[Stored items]
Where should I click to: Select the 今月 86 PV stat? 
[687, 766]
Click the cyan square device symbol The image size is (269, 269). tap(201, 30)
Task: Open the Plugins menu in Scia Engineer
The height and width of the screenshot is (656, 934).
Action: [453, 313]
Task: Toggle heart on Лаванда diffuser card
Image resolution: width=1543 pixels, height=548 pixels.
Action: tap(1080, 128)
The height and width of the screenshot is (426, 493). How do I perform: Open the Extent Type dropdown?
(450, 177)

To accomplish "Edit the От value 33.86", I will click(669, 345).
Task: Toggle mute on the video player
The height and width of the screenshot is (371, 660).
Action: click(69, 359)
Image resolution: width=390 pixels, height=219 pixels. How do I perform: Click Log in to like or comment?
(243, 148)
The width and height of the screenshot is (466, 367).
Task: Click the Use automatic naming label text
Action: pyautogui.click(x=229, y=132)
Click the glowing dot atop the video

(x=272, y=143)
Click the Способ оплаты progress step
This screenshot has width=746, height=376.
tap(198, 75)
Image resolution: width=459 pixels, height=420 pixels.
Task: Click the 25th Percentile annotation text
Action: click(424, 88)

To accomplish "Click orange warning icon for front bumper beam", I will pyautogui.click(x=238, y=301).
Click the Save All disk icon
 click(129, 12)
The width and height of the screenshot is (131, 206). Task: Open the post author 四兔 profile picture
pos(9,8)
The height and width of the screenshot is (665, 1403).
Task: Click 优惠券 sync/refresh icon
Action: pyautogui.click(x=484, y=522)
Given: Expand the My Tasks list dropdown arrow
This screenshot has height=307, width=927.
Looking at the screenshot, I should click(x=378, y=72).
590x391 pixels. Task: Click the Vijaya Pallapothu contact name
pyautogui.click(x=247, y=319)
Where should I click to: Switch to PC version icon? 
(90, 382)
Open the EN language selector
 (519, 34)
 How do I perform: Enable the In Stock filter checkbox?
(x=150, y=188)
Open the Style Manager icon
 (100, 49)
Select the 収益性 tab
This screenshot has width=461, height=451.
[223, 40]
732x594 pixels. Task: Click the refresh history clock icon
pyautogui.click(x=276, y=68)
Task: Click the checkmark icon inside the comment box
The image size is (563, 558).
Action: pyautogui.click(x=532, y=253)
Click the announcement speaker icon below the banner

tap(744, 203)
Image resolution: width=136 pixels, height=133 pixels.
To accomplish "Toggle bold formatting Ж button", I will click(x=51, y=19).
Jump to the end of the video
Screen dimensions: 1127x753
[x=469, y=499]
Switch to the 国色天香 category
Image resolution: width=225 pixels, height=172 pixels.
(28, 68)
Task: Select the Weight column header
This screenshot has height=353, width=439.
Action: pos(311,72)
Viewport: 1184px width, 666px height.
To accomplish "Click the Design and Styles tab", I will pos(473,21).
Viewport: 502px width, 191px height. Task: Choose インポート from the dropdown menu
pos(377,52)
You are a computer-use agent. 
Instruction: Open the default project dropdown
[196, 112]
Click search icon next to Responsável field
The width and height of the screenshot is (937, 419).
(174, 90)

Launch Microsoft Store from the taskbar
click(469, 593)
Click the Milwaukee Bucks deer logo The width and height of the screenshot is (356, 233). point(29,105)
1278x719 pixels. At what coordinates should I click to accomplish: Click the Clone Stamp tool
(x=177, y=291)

WORK TO COMPLETE –
Please print each entry once more, exactly as it reads.

OUTPUT OF THE EXERCISE –
Where should I click to: Select the 今月 86 PV stat? 
[687, 766]
Click the cyan square device symbol The image size is (269, 269). tap(201, 30)
Task: Open the Plugins menu in Scia Engineer
The height and width of the screenshot is (656, 934).
Action: [453, 313]
Task: Toggle heart on Лаванда diffuser card
Image resolution: width=1543 pixels, height=548 pixels.
Action: tap(1080, 128)
The height and width of the screenshot is (426, 493). How do I perform: Open the Extent Type dropdown?
(450, 177)

To accomplish "Edit the От value 33.86", I will click(669, 345).
Task: Toggle mute on the video player
The height and width of the screenshot is (371, 660).
Action: click(69, 359)
Image resolution: width=390 pixels, height=219 pixels. How do I perform: Click Log in to like or comment?
(243, 148)
The width and height of the screenshot is (466, 367).
Task: Click the Use automatic naming label text
Action: pyautogui.click(x=229, y=132)
Click the glowing dot atop the video

(x=272, y=143)
Click the Способ оплаты progress step
This screenshot has width=746, height=376.
tap(198, 75)
Image resolution: width=459 pixels, height=420 pixels.
Task: Click the 25th Percentile annotation text
Action: click(424, 88)

To accomplish "Click orange warning icon for front bumper beam", I will pyautogui.click(x=238, y=301).
Click the Save All disk icon
 click(129, 12)
The width and height of the screenshot is (131, 206). Task: Open the post author 四兔 profile picture
pos(9,8)
The height and width of the screenshot is (665, 1403).
Task: Click 优惠券 sync/refresh icon
Action: pyautogui.click(x=484, y=522)
Given: Expand the My Tasks list dropdown arrow
This screenshot has height=307, width=927.
Looking at the screenshot, I should click(x=378, y=72).
590x391 pixels. Task: Click the Vijaya Pallapothu contact name
pyautogui.click(x=247, y=319)
Where should I click to: Switch to PC version icon? 
(90, 382)
Open the EN language selector
 (519, 34)
 How do I perform: Enable the In Stock filter checkbox?
(x=150, y=188)
Open the Style Manager icon
 (100, 49)
Select the 収益性 tab
This screenshot has width=461, height=451.
[223, 40]
732x594 pixels. Task: Click the refresh history clock icon
pyautogui.click(x=276, y=68)
Task: Click the checkmark icon inside the comment box
The image size is (563, 558).
Action: pyautogui.click(x=532, y=253)
Click the announcement speaker icon below the banner

tap(744, 203)
Image resolution: width=136 pixels, height=133 pixels.
To accomplish "Toggle bold formatting Ж button", I will click(x=51, y=19).
Jump to the end of the video
Screen dimensions: 1127x753
[x=469, y=499]
Switch to the 国色天香 category
Image resolution: width=225 pixels, height=172 pixels.
(28, 68)
Task: Select the Weight column header
This screenshot has height=353, width=439.
Action: pos(311,72)
Viewport: 1184px width, 666px height.
To accomplish "Click the Design and Styles tab", I will pos(473,21).
Viewport: 502px width, 191px height. Task: Choose インポート from the dropdown menu
pos(377,52)
You are a computer-use agent. 
Instruction: Open the default project dropdown
[196, 112]
Click search icon next to Responsável field
The width and height of the screenshot is (937, 419).
(174, 90)

Launch Microsoft Store from the taskbar
click(469, 593)
Click the Milwaukee Bucks deer logo The width and height of the screenshot is (356, 233). point(29,105)
1278x719 pixels. At what coordinates should I click to accomplish: Click the Clone Stamp tool
(x=177, y=291)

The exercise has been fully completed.